Data excerpts:
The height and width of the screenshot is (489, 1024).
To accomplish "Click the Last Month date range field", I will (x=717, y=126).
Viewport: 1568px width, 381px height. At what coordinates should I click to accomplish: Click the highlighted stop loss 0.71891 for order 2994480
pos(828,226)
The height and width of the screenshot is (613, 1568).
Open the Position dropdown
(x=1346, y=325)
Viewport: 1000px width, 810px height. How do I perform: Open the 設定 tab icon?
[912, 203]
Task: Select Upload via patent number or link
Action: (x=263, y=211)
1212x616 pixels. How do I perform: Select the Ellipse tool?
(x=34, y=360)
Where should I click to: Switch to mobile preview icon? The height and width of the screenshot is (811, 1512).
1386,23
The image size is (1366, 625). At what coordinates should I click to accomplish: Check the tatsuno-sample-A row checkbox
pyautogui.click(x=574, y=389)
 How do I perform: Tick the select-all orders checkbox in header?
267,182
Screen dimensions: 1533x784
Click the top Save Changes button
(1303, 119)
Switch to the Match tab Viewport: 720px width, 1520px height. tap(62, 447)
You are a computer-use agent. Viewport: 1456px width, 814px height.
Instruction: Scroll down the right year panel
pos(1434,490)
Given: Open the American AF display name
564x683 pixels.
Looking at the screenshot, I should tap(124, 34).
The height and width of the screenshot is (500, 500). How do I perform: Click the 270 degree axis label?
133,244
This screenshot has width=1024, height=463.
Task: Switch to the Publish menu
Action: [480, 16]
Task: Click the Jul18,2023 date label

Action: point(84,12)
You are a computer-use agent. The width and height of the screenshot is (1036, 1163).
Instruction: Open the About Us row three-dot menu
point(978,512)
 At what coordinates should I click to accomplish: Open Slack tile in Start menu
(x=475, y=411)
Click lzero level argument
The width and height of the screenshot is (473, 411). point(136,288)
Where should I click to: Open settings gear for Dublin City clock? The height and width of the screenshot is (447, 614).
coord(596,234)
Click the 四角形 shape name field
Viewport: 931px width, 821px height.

Activity:
Within the material, find all lines that hold the word "name" and show them.

Answer for this exercise:
Given: Open the American AF display name
Click the 四角形 shape name field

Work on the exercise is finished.